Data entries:
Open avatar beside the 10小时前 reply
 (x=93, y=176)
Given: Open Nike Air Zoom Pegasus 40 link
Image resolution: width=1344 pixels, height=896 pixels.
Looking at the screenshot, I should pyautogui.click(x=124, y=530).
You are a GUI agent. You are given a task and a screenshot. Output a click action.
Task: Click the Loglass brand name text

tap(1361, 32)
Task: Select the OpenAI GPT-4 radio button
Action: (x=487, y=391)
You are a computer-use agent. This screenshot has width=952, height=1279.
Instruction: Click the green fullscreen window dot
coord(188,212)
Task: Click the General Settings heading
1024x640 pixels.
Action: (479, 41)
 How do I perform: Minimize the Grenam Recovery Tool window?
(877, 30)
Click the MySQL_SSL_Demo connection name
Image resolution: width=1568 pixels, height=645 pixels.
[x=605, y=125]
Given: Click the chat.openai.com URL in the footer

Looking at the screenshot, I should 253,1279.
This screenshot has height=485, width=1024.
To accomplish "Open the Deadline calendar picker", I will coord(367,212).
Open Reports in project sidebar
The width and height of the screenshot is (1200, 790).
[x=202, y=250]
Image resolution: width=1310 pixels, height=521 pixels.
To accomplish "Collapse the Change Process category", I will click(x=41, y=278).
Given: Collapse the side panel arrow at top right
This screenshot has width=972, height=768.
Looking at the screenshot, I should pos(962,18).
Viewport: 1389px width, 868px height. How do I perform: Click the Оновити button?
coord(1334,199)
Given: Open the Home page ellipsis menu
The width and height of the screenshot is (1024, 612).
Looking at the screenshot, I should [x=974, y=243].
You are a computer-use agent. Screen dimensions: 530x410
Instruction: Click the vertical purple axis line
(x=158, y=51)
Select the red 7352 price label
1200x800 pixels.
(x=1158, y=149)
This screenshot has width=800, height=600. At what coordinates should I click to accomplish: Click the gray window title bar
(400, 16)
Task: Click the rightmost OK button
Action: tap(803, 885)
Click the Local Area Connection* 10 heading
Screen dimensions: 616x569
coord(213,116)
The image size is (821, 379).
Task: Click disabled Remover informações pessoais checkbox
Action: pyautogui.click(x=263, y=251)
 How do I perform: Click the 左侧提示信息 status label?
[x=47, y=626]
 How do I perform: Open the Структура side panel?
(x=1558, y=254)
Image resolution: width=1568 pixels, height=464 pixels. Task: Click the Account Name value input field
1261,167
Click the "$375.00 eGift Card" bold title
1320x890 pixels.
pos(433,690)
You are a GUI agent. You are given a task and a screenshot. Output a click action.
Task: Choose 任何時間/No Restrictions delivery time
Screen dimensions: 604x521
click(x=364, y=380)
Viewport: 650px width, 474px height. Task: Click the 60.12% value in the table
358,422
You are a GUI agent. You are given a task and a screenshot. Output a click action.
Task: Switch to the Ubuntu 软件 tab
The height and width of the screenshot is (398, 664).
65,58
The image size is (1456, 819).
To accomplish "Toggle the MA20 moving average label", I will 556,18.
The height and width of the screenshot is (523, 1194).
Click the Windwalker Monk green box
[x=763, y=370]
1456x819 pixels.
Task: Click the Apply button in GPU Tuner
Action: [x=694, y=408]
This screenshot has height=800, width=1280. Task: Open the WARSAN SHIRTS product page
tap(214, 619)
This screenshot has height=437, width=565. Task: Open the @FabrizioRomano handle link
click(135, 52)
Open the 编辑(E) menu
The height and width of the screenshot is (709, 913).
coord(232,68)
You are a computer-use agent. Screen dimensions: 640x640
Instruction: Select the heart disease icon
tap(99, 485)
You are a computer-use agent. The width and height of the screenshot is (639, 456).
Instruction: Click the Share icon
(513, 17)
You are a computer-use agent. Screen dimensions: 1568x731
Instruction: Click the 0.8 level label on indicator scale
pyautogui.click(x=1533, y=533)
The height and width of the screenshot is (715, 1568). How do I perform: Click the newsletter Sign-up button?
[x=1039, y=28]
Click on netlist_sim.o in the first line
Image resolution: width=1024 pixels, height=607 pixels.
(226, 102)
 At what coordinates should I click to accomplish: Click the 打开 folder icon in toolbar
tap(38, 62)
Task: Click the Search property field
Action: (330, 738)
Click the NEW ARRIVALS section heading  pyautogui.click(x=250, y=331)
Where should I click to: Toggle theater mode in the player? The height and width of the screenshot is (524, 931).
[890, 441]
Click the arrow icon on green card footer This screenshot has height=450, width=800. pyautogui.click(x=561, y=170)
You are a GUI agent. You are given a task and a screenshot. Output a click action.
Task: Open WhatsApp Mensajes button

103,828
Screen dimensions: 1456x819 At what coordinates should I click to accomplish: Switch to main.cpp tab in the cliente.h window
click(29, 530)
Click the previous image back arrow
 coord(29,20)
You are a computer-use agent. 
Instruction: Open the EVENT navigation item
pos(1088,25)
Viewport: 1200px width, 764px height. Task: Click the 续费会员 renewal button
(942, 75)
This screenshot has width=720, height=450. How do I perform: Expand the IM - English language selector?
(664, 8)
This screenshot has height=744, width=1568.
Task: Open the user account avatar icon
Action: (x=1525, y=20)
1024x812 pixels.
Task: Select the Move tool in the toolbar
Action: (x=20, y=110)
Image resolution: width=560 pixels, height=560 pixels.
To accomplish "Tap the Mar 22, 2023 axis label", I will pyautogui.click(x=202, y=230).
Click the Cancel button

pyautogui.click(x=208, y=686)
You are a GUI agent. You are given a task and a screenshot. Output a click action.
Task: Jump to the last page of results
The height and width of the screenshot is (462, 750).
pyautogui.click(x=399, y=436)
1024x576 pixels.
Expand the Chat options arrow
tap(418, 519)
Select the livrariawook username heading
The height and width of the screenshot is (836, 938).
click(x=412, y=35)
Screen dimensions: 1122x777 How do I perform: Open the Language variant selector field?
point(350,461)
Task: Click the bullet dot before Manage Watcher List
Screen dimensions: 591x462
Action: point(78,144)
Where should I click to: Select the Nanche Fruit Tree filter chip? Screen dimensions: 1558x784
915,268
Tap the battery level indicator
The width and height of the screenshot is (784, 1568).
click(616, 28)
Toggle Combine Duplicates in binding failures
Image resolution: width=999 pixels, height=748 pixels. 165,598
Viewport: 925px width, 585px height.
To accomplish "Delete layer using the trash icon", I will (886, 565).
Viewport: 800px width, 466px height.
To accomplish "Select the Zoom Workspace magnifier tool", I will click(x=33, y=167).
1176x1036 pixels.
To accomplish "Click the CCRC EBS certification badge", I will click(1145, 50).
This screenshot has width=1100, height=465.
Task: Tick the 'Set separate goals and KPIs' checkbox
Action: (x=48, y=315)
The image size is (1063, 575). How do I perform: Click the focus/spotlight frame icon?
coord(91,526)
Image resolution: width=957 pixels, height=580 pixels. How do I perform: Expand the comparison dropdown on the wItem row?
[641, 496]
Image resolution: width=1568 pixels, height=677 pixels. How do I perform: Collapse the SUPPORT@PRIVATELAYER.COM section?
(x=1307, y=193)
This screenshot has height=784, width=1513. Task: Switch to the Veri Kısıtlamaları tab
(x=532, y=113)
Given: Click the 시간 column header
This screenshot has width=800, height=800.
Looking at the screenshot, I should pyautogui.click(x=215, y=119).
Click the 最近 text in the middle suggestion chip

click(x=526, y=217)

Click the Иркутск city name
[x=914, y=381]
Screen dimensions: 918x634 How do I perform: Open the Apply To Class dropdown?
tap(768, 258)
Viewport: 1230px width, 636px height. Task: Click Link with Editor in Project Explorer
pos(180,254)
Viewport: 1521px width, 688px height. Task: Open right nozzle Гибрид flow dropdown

• Your objective
With "computer" as the search word, count the matching lines in the records and give the number alone.

• Task solution
6